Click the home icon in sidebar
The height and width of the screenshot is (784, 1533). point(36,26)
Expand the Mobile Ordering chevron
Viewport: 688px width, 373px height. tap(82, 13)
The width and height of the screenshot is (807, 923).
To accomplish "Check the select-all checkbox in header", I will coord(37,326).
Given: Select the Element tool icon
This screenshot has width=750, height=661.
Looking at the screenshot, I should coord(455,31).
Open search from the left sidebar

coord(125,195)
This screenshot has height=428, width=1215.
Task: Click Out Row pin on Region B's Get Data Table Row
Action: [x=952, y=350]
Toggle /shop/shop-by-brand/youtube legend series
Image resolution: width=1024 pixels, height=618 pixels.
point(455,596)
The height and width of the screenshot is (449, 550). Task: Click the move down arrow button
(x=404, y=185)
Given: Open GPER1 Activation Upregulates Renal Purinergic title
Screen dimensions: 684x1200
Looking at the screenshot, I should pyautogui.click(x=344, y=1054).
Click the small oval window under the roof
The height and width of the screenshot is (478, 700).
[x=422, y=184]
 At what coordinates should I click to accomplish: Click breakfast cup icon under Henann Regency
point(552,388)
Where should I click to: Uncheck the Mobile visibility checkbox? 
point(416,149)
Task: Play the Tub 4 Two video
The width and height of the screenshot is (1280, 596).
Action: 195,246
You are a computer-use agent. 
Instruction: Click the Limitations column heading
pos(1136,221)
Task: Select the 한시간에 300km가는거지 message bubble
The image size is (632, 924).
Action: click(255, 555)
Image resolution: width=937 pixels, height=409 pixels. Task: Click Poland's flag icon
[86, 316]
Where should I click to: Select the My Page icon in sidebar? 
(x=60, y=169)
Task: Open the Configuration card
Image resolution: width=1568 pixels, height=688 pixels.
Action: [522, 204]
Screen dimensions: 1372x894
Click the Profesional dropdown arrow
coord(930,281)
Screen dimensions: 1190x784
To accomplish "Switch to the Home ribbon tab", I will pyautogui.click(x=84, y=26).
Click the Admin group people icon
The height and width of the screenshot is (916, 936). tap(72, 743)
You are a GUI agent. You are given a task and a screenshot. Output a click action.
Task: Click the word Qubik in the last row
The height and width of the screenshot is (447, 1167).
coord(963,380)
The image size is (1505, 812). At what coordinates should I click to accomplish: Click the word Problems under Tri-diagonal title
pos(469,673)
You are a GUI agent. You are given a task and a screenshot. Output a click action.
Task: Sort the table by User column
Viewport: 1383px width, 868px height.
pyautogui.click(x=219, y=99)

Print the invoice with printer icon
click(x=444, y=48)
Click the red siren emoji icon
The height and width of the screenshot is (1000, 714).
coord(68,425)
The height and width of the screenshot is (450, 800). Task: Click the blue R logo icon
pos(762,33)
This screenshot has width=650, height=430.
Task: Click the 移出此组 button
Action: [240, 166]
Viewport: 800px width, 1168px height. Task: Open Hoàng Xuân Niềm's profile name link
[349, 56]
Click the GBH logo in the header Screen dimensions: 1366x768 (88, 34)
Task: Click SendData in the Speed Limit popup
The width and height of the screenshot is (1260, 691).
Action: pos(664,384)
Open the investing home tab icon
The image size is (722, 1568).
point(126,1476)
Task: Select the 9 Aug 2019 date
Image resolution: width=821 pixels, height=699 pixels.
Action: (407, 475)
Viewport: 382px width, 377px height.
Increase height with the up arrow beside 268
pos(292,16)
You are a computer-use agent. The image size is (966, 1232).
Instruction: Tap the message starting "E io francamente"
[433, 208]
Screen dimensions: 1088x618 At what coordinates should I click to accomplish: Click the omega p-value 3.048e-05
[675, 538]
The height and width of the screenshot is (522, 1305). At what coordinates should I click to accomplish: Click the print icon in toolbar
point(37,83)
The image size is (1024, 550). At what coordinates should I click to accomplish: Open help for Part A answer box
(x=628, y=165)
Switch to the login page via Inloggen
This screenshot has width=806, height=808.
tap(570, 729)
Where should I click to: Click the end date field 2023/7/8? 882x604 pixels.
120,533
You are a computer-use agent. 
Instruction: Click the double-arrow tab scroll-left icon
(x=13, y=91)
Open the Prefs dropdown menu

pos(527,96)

--------------------

Task description | Every entry in the listing should be retyped exactly.

Response |
Click the home icon in sidebar
The height and width of the screenshot is (784, 1533). point(36,26)
Expand the Mobile Ordering chevron
Viewport: 688px width, 373px height. tap(82, 13)
The width and height of the screenshot is (807, 923).
To accomplish "Check the select-all checkbox in header", I will coord(37,326).
Given: Select the Element tool icon
This screenshot has width=750, height=661.
Looking at the screenshot, I should coord(455,31).
Open search from the left sidebar

coord(125,195)
This screenshot has height=428, width=1215.
Task: Click Out Row pin on Region B's Get Data Table Row
Action: [x=952, y=350]
Toggle /shop/shop-by-brand/youtube legend series
Image resolution: width=1024 pixels, height=618 pixels.
point(455,596)
The height and width of the screenshot is (449, 550). Task: Click the move down arrow button
(x=404, y=185)
Given: Open GPER1 Activation Upregulates Renal Purinergic title
Screen dimensions: 684x1200
Looking at the screenshot, I should pyautogui.click(x=344, y=1054).
Click the small oval window under the roof
The height and width of the screenshot is (478, 700).
[x=422, y=184]
 At what coordinates should I click to accomplish: Click breakfast cup icon under Henann Regency
point(552,388)
Where should I click to: Uncheck the Mobile visibility checkbox? 
point(416,149)
Task: Play the Tub 4 Two video
The width and height of the screenshot is (1280, 596).
Action: 195,246
You are a computer-use agent. 
Instruction: Click the Limitations column heading
pos(1136,221)
Task: Select the 한시간에 300km가는거지 message bubble
The image size is (632, 924).
Action: click(255, 555)
Image resolution: width=937 pixels, height=409 pixels. Task: Click Poland's flag icon
[86, 316]
Where should I click to: Select the My Page icon in sidebar? 
(x=60, y=169)
Task: Open the Configuration card
Image resolution: width=1568 pixels, height=688 pixels.
Action: [522, 204]
Screen dimensions: 1372x894
Click the Profesional dropdown arrow
coord(930,281)
Screen dimensions: 1190x784
To accomplish "Switch to the Home ribbon tab", I will pyautogui.click(x=84, y=26).
Click the Admin group people icon
The height and width of the screenshot is (916, 936). tap(72, 743)
You are a GUI agent. You are given a task and a screenshot. Output a click action.
Task: Click the word Qubik in the last row
The height and width of the screenshot is (447, 1167).
coord(963,380)
The image size is (1505, 812). At what coordinates should I click to accomplish: Click the word Problems under Tri-diagonal title
pos(469,673)
You are a GUI agent. You are given a task and a screenshot. Output a click action.
Task: Sort the table by User column
Viewport: 1383px width, 868px height.
pyautogui.click(x=219, y=99)

Print the invoice with printer icon
click(x=444, y=48)
Click the red siren emoji icon
The height and width of the screenshot is (1000, 714).
coord(68,425)
The height and width of the screenshot is (450, 800). Task: Click the blue R logo icon
pos(762,33)
This screenshot has width=650, height=430.
Task: Click the 移出此组 button
Action: [240, 166]
Viewport: 800px width, 1168px height. Task: Open Hoàng Xuân Niềm's profile name link
[349, 56]
Click the GBH logo in the header Screen dimensions: 1366x768 (88, 34)
Task: Click SendData in the Speed Limit popup
The width and height of the screenshot is (1260, 691).
Action: pos(664,384)
Open the investing home tab icon
The image size is (722, 1568).
point(126,1476)
Task: Select the 9 Aug 2019 date
Image resolution: width=821 pixels, height=699 pixels.
Action: (407, 475)
Viewport: 382px width, 377px height.
Increase height with the up arrow beside 268
pos(292,16)
You are a computer-use agent. The image size is (966, 1232).
Instruction: Tap the message starting "E io francamente"
[433, 208]
Screen dimensions: 1088x618 At what coordinates should I click to accomplish: Click the omega p-value 3.048e-05
[675, 538]
The height and width of the screenshot is (522, 1305). At what coordinates should I click to accomplish: Click the print icon in toolbar
point(37,83)
The image size is (1024, 550). At what coordinates should I click to accomplish: Open help for Part A answer box
(x=628, y=165)
Switch to the login page via Inloggen
This screenshot has width=806, height=808.
tap(570, 729)
Where should I click to: Click the end date field 2023/7/8? 882x604 pixels.
120,533
You are a computer-use agent. 
Instruction: Click the double-arrow tab scroll-left icon
(x=13, y=91)
Open the Prefs dropdown menu

pos(527,96)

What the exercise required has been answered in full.